Escaping versions for wheel, sdist, and .dist-info names

The discussion in Clarify naming of .dist-info directories has reminded me of a couple subtle problems with PEP 427 and its handling of versions in wheel filenames, and now that progress is being made on escaping of versions in sdist and .dist-info directory names, this seems like as good a time as any to bring it up.

Problem number 1: PEP 427 requires that the version component of a wheel filename only contain alphanumeric characters, underscores, and periods, with all other characters converted to underscores; however, this overlooks the fact that, per PEP 440, version strings can also contain exclamation points (to denote version epochs) and plus signs (to denote local version identifiers). Converting these two symbols to underscores causes a loss of information that makes it impossible in certain cases to compare the versions of two wheels just by inspecting their filenames; for example, 1!2, 1+2, and 1-2 all end up escaped as 1_2 (which, incidentally, is not a valid PEP 440 version; see below). The wheel project ran into this problem in issue 268, which led to them greatly loosening their wheel filename regex, and the author of PEP 427 has written that applying the same escaping rules to the version component as to the other filename components is “probably a mistake”, yet there does not appear to have ever been any follow-up on this.

I would thus like to request that the relevant standards be amended to allow ! and + in version components of wheel, sdist, and .dist-info names.
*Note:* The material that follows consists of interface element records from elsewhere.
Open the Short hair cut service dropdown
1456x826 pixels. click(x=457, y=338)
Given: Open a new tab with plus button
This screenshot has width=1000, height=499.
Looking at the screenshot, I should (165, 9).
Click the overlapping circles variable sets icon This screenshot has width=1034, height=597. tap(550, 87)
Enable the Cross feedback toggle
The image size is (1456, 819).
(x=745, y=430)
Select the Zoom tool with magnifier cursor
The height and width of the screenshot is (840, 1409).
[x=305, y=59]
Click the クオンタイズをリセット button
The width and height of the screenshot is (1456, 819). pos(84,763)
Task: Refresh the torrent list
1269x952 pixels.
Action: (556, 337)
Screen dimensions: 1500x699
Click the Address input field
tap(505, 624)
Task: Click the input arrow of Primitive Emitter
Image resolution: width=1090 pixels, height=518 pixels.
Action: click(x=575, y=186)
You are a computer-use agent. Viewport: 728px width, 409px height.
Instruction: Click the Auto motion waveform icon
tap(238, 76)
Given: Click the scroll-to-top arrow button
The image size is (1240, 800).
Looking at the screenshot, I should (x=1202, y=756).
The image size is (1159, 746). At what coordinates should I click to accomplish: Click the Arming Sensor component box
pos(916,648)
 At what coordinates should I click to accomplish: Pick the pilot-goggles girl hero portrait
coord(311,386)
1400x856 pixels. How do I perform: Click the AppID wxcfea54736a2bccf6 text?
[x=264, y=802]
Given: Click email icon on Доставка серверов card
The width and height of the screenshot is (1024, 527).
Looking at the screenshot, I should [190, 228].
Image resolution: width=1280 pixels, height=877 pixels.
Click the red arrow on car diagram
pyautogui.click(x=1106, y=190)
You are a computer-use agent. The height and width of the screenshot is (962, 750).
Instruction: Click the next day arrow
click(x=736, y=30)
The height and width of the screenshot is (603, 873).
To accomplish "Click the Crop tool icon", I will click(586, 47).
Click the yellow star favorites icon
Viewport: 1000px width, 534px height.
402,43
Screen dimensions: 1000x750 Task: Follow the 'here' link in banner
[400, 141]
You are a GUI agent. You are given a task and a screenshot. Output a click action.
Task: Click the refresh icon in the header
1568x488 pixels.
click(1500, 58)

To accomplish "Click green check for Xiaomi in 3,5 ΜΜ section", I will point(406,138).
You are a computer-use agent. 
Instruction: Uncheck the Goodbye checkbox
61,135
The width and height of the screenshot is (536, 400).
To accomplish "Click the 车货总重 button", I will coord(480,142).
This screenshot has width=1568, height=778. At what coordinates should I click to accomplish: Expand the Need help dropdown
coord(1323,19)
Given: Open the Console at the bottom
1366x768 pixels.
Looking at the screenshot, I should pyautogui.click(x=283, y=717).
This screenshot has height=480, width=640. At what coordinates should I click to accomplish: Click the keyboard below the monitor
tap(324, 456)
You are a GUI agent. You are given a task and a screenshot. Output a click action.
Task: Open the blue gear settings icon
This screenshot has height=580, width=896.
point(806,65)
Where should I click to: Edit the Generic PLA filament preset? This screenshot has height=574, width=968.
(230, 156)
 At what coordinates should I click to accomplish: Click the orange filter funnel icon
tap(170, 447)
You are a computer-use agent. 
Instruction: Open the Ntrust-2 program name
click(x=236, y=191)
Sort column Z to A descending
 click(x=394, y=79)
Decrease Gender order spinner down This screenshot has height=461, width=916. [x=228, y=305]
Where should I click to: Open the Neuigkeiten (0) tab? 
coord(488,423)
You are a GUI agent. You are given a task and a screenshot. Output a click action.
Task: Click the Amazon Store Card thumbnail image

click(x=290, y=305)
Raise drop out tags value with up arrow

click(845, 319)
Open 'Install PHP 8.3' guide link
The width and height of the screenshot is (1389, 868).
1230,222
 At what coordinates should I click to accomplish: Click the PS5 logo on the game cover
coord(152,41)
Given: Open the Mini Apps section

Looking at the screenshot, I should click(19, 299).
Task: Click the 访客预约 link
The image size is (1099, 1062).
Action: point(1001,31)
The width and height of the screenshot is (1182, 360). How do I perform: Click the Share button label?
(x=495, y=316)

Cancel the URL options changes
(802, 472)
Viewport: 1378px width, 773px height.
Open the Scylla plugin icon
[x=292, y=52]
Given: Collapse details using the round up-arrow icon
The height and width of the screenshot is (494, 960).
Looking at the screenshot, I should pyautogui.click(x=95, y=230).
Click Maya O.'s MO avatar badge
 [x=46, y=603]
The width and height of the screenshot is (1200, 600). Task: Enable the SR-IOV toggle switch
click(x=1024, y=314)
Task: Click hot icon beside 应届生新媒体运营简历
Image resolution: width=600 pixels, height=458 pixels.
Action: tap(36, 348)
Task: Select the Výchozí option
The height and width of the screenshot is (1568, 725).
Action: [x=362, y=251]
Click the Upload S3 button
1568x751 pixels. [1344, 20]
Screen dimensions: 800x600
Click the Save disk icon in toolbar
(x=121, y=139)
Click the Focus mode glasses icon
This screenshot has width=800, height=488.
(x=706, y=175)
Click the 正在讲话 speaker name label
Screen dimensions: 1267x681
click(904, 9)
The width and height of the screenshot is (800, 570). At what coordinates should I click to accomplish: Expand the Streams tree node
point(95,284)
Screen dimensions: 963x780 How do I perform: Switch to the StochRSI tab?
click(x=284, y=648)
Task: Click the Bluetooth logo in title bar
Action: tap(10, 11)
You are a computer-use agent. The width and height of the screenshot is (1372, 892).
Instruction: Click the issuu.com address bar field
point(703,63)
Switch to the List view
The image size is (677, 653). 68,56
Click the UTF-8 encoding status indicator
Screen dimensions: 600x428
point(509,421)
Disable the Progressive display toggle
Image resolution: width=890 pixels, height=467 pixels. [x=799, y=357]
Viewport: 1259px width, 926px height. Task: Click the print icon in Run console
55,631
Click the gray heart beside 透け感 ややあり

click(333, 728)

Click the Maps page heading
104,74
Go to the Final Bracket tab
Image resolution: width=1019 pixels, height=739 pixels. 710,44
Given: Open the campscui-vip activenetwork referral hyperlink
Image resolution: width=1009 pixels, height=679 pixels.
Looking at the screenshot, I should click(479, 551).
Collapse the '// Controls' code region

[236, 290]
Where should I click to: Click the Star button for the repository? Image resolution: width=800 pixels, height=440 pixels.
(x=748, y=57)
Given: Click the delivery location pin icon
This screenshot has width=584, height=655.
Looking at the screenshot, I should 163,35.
For the record, a scan yesterday of the 1,396,899 wheels on PyPI found 58 with exclaimation points in their versions and 244 with plus signs (the latter presumably uploaded before Warehouse started blocking local versions), in comparison to the 998 with underscores in their version components.

The second problem with version escaping as currently specified is its blanket transformation of all hyphens to underscores. Under PEP 440, hyphens and underscores in version strings are completely interchangeable, with one exception: the post in a post-release specifier can be replaced by a hyphen and only by a hyphen. (Interestingly, this restriction contradicts the statement later in the PEP that “[PEP 440] allows [the underscore’s] use anywhere that - is acceptable.”) So if we start out with a version string of the form 1.0-1 (an alternative spelling of the canonical 1.0.post1), it gets escaped to 1.0_1, which is not a valid PEP 440 version.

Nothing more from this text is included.